Tuesday, December 20, 2005

Some reflections on Matsuoka Roshi

By the time I stumbled upon the Zen Center of Long Beach in 1985, Matsuoka Roshi had already been in America for decades. Black and white photos hanging on the walls showed a young, compact and incredibly vital man practicing judo with some tough looking characters in Chicago in the 1950s. Tidbits of information passed along by him in conversation had him drinking with D.T. Suzuki at Columbia University in the same decade. And me? I was just a dumb kid off the street who was badly in need of some discipline. The first time I stepped into Matsuoka's zendo, I felt a strange mix of emotions. Here was a man who could clearly beat me into the ground if he wanted to. He was tough, uncompromising, and obviously someone you would not want to mess with. At the same time, there was something really genuine and compassionate about him. I had absolutely no self-esteem, but Matsuoka Roshi pumped me up in some unusual ways. When I headed off to Japan in 1987 with no plan other than to chase girls and get the hell out of Orange County, he told everyone that I had been invited to Japan by the Ministry of Education! Then, when he visited me in Tokyo a year or so later, he tried to convince every pretty waitress to give me their phone number because I was "young and lonely."
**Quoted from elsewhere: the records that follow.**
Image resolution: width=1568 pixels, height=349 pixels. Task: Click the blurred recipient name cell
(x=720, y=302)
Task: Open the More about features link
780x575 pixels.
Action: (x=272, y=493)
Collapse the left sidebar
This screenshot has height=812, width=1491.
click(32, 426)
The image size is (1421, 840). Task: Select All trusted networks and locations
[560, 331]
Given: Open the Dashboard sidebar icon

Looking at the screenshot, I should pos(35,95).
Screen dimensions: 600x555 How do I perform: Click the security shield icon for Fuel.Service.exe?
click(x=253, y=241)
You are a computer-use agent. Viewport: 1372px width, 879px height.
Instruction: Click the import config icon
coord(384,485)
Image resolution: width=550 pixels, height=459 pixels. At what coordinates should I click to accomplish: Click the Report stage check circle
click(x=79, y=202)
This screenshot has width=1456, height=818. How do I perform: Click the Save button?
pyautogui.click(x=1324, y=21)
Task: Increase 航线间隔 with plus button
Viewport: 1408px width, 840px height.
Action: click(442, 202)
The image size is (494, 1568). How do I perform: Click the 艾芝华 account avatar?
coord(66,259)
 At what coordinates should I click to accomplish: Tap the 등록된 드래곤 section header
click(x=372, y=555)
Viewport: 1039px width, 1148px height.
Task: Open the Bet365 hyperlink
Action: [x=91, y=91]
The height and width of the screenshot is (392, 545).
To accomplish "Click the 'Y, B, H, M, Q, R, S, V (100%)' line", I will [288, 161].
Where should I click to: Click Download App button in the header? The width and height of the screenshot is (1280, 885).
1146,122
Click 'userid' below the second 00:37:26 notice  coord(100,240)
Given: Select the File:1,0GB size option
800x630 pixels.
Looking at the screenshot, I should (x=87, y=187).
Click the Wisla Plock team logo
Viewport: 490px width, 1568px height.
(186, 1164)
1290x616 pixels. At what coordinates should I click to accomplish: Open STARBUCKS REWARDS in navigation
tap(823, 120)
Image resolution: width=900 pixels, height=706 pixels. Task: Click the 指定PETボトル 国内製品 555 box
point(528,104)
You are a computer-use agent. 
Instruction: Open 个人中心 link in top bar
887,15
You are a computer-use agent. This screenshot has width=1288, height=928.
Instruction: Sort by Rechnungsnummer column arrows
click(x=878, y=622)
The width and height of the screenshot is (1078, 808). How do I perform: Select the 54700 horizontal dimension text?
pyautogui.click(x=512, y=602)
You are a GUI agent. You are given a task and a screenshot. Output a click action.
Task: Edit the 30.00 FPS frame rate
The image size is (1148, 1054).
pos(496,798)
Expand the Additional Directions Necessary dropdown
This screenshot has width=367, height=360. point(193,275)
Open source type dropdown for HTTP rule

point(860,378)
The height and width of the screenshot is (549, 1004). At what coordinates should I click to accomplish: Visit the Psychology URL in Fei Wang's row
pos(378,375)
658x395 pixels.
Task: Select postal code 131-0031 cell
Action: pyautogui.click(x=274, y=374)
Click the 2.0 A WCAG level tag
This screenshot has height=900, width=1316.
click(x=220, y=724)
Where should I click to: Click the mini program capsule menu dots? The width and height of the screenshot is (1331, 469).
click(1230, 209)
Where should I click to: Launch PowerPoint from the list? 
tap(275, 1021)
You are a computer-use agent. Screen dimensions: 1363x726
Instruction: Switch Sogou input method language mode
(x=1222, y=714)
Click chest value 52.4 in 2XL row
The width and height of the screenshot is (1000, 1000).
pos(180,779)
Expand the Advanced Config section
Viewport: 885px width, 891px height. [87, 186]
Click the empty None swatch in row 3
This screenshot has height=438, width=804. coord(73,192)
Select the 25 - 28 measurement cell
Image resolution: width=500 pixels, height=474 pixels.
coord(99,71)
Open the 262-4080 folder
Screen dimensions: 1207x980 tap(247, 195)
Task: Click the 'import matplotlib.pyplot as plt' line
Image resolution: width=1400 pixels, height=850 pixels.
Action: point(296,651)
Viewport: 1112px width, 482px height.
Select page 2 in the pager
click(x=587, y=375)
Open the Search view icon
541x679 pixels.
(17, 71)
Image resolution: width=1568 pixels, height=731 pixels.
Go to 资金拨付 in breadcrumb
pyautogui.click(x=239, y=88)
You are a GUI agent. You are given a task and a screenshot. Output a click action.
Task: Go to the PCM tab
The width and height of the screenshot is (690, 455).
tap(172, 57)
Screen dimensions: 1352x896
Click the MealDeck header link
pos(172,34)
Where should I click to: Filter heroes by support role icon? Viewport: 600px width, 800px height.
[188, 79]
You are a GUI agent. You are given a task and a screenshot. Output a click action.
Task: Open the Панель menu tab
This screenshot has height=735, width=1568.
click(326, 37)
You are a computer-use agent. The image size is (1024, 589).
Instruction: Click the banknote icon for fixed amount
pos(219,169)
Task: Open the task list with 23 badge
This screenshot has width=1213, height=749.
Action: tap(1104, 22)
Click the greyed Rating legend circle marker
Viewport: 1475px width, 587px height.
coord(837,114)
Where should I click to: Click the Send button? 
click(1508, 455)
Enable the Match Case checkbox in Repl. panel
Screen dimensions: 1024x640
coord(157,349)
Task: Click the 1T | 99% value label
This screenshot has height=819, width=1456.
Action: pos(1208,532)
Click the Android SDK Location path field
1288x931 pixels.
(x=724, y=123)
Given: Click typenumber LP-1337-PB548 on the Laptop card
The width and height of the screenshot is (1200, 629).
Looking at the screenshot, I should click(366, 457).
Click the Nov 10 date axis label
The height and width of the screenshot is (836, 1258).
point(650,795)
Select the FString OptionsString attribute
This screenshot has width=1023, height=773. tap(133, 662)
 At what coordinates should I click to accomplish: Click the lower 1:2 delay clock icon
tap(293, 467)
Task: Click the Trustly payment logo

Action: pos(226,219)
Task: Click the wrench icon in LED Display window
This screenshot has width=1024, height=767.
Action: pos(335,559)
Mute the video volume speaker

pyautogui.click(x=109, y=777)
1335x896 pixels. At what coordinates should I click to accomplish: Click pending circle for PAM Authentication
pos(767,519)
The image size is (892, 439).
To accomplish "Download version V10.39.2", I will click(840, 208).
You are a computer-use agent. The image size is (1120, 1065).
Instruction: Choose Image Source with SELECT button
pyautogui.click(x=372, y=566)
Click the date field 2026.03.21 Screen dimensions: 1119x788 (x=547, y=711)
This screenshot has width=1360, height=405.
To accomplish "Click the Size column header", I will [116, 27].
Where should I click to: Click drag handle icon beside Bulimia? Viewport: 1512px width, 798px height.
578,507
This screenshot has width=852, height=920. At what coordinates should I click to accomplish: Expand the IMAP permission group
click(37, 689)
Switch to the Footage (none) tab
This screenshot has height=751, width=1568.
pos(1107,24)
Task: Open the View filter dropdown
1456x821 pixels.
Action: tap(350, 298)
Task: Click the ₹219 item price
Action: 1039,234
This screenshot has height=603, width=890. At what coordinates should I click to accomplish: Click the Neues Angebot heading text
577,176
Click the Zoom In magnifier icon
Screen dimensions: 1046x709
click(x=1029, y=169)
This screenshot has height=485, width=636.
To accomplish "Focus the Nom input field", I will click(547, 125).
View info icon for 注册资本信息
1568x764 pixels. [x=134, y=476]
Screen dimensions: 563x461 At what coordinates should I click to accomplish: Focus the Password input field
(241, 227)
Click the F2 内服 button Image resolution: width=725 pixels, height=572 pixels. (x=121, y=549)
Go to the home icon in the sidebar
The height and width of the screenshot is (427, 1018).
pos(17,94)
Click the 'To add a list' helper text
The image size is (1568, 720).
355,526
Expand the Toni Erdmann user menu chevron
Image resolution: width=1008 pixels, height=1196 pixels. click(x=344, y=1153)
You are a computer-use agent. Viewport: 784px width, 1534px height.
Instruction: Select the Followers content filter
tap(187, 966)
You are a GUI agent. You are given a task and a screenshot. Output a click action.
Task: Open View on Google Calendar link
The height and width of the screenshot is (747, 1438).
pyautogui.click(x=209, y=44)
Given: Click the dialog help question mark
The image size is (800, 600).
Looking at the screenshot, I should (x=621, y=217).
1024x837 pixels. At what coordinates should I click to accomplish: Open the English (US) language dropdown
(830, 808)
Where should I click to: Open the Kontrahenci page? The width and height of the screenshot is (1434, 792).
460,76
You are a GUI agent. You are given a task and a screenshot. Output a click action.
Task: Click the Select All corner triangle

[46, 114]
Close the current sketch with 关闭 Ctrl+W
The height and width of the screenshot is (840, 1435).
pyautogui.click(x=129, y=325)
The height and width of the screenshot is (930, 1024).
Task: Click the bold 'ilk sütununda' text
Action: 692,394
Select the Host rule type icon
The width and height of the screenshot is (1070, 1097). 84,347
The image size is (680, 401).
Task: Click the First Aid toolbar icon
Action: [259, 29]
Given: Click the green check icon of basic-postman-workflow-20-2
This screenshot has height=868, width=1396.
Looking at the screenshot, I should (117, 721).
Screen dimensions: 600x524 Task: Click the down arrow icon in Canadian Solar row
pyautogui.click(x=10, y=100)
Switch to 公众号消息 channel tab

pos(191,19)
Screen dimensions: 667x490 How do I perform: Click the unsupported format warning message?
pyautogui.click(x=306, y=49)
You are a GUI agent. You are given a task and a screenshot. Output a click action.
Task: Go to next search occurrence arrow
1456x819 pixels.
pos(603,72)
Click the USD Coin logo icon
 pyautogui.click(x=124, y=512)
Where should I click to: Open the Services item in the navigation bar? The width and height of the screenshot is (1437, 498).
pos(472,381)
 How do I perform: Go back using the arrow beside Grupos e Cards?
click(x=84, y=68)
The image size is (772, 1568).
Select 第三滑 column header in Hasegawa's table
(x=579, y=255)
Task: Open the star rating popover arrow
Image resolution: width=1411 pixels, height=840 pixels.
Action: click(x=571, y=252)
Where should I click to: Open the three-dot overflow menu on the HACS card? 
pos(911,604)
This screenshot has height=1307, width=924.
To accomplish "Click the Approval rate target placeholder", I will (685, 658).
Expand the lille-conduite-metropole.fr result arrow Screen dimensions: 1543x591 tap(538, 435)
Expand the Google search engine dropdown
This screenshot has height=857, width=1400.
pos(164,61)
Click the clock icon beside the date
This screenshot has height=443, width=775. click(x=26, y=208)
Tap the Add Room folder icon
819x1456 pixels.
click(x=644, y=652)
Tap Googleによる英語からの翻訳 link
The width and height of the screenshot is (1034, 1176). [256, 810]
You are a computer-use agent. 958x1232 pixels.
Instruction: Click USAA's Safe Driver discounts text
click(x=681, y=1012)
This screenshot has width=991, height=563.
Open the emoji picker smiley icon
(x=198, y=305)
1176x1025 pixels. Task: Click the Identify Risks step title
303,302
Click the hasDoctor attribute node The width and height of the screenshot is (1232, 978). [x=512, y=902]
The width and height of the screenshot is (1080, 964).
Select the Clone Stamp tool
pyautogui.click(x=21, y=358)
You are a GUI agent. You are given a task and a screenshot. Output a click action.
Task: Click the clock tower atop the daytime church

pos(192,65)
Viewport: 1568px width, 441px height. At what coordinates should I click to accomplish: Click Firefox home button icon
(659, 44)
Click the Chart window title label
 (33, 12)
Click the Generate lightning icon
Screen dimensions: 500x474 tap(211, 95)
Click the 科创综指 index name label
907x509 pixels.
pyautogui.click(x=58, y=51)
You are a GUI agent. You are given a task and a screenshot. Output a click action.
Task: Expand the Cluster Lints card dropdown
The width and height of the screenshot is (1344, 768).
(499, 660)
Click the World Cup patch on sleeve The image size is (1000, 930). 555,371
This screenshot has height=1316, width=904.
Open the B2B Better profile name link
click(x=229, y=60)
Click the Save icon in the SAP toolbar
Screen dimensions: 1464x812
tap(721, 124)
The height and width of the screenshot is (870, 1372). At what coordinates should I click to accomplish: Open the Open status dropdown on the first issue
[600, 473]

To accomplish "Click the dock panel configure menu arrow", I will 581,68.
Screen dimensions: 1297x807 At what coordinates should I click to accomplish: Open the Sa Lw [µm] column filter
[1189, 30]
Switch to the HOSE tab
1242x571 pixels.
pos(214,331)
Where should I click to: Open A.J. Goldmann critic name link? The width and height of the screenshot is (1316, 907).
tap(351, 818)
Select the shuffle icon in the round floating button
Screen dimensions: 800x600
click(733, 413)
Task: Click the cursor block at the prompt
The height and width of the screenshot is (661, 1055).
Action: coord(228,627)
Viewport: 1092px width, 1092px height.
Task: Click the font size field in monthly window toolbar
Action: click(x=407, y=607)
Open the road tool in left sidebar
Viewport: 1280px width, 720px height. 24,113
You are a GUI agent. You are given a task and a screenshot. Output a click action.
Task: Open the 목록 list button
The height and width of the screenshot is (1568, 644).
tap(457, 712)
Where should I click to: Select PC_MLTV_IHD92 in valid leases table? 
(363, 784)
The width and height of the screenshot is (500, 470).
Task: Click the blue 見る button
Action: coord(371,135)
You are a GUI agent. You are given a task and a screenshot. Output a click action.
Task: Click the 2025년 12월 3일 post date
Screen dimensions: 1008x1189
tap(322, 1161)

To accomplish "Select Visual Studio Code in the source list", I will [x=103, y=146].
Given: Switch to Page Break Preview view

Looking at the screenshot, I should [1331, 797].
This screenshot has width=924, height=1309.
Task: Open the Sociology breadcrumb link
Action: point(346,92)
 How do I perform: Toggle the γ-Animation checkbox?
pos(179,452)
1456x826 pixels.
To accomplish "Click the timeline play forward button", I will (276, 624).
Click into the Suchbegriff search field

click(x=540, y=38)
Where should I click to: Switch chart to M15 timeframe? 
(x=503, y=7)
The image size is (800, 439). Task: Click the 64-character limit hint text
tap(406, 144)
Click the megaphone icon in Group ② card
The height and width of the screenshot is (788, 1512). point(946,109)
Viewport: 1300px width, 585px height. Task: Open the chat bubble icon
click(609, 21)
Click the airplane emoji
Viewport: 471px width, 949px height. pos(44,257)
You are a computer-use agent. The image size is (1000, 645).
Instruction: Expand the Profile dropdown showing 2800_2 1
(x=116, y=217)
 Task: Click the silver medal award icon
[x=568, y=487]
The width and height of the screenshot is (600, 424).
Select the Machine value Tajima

More importantly, he taught me how to sit zazen, which changed my life and continues to change my life every day in amazing ways. With misdirected anger blowing off of me in every direction, he taught me how to turn that energy around and focus it where it counts: in the pit of the stomach. It saved my life, just like hearing Jimi Hendrix or Jimmy Page for the first time did when I was fourteen. People like Matsuoka are hard to find. Sometimes they're around but we just refuse to see them. Hard to believe it's been twenty years!